**Task instructions**. What lines in the records include the string "computer"? Return each one.

Items listed in a dataset:
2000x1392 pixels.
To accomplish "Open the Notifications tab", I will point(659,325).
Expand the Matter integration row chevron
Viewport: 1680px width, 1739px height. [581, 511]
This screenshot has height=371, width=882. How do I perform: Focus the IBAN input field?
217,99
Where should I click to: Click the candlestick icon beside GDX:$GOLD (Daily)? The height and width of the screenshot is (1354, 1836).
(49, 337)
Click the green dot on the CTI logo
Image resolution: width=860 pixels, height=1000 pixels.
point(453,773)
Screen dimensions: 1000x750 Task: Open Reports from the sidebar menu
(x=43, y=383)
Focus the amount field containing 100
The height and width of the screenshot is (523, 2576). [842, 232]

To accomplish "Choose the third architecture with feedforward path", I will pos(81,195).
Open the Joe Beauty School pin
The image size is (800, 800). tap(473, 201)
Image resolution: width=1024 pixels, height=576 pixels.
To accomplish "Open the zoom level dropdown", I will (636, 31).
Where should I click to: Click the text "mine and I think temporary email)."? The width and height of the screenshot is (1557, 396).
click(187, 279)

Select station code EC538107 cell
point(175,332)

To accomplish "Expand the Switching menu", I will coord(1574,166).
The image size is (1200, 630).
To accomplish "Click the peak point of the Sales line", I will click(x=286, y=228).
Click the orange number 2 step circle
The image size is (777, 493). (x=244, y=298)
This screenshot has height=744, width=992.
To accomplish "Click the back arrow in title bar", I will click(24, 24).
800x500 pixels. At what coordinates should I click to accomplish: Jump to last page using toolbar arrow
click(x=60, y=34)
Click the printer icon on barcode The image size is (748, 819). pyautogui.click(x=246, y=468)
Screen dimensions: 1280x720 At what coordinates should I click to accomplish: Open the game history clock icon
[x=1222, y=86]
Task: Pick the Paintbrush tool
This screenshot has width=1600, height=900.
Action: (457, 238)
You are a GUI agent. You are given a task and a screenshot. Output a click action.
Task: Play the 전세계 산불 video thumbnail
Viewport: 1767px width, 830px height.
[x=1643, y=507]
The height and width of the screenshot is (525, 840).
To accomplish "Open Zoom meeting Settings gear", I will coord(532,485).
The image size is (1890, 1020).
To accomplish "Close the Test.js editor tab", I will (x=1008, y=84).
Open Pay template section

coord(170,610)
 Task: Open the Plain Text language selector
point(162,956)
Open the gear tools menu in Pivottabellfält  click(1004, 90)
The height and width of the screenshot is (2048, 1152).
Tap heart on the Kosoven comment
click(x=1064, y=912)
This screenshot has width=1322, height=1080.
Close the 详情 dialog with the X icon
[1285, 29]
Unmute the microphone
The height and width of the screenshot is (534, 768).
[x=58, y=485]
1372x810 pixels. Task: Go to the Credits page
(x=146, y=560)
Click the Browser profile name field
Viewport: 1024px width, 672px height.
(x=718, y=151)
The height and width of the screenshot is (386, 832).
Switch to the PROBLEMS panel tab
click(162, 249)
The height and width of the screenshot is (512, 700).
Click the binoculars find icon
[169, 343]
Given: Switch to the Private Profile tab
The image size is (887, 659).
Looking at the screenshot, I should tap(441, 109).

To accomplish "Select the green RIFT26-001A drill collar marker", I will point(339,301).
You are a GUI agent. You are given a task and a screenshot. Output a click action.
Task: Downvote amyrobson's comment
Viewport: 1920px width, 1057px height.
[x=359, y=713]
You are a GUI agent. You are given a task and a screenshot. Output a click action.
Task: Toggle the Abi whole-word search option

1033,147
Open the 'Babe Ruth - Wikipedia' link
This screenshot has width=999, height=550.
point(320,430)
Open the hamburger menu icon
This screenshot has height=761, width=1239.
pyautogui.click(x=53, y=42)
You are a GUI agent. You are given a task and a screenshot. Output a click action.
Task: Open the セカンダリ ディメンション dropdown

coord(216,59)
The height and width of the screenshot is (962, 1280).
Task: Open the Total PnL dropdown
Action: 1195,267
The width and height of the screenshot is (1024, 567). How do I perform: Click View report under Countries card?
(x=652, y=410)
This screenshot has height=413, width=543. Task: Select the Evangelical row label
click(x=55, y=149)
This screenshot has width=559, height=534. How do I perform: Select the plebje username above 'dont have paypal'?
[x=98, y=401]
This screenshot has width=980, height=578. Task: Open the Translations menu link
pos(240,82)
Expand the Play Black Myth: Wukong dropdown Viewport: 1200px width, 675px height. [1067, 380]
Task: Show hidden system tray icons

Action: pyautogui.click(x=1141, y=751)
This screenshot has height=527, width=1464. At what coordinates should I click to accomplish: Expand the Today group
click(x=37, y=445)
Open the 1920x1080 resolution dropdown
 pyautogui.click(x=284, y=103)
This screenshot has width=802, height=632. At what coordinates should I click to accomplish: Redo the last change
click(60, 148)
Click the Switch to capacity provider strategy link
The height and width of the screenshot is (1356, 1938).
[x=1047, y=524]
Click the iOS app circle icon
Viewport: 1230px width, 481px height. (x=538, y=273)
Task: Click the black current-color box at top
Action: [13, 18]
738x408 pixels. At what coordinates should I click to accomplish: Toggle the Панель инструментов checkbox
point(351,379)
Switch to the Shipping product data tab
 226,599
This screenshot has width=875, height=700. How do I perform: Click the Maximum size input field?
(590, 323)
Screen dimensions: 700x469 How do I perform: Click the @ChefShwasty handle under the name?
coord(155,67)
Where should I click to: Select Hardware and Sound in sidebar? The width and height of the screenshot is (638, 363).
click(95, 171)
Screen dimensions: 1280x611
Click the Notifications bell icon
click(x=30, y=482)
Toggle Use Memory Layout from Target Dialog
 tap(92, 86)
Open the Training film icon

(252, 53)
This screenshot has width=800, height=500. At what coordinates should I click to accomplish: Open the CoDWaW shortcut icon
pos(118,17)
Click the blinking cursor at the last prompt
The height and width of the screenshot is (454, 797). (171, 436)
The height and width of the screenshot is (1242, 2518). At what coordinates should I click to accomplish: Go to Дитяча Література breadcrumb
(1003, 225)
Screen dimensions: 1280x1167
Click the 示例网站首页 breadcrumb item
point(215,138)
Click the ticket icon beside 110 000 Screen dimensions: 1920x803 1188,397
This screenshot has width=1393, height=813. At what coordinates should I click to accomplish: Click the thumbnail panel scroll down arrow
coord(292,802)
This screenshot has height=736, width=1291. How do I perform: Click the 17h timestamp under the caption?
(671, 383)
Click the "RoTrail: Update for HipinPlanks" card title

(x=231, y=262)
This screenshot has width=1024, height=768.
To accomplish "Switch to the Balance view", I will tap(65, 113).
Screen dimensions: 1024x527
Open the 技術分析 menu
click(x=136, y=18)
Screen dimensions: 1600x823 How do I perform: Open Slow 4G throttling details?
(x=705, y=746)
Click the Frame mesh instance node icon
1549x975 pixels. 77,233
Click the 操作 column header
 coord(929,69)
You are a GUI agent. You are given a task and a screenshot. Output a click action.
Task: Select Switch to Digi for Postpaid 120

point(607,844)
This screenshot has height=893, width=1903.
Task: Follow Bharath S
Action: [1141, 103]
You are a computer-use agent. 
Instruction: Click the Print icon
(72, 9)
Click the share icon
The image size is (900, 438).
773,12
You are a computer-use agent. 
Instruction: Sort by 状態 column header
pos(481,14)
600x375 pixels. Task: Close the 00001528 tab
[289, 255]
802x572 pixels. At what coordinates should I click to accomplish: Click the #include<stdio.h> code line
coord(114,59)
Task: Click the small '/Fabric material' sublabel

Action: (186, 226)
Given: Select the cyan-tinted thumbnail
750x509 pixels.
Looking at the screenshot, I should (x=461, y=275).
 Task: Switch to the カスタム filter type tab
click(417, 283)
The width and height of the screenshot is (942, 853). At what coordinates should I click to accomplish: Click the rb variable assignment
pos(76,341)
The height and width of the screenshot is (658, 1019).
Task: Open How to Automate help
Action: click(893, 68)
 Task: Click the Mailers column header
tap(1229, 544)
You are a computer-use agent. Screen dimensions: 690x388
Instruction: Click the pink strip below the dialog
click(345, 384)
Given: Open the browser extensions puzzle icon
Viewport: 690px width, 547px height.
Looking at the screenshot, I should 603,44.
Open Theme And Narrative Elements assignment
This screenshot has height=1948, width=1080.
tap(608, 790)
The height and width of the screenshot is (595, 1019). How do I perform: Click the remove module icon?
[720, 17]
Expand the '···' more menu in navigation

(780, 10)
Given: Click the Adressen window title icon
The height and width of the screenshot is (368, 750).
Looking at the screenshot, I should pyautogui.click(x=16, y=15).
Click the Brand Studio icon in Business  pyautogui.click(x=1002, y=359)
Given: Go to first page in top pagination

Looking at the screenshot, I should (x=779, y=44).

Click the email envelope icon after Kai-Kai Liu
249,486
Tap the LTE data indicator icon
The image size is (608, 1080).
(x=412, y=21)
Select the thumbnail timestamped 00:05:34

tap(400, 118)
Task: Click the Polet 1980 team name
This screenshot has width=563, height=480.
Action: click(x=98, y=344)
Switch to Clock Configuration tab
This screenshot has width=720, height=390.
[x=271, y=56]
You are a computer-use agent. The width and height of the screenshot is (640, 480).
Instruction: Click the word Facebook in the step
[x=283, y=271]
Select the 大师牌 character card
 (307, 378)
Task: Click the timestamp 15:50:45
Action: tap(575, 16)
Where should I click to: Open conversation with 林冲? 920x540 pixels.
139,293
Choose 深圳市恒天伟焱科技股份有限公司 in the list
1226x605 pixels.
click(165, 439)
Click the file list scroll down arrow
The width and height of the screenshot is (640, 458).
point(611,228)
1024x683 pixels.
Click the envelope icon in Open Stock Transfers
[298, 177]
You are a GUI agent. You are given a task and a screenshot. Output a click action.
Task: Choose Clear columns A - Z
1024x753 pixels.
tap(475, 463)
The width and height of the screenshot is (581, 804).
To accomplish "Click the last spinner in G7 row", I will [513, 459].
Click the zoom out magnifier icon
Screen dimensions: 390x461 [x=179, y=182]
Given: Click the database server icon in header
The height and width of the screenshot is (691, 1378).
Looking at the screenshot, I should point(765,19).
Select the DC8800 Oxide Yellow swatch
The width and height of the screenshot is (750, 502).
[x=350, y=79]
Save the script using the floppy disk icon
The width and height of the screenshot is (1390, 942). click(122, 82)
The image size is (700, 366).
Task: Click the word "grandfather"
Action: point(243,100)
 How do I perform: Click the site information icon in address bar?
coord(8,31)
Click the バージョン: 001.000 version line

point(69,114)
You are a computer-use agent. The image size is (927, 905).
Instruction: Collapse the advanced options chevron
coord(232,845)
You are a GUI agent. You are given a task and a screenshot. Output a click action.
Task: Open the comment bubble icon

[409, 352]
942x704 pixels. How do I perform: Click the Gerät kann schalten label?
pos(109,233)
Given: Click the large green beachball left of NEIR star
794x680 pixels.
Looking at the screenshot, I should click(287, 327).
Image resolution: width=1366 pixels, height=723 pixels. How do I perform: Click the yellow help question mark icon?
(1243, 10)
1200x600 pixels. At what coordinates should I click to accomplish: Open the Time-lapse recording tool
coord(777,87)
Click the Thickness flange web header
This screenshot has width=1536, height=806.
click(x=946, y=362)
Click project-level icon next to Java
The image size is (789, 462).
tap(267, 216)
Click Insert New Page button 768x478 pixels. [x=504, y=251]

**Task answer**.
You are a computer-use agent. 
You are a computer-use agent. 
You are a computer-use agent. Screen dimensions: 690x388
You are a computer-use agent. The width and height of the screenshot is (640, 480).
You are a computer-use agent. The image size is (927, 905).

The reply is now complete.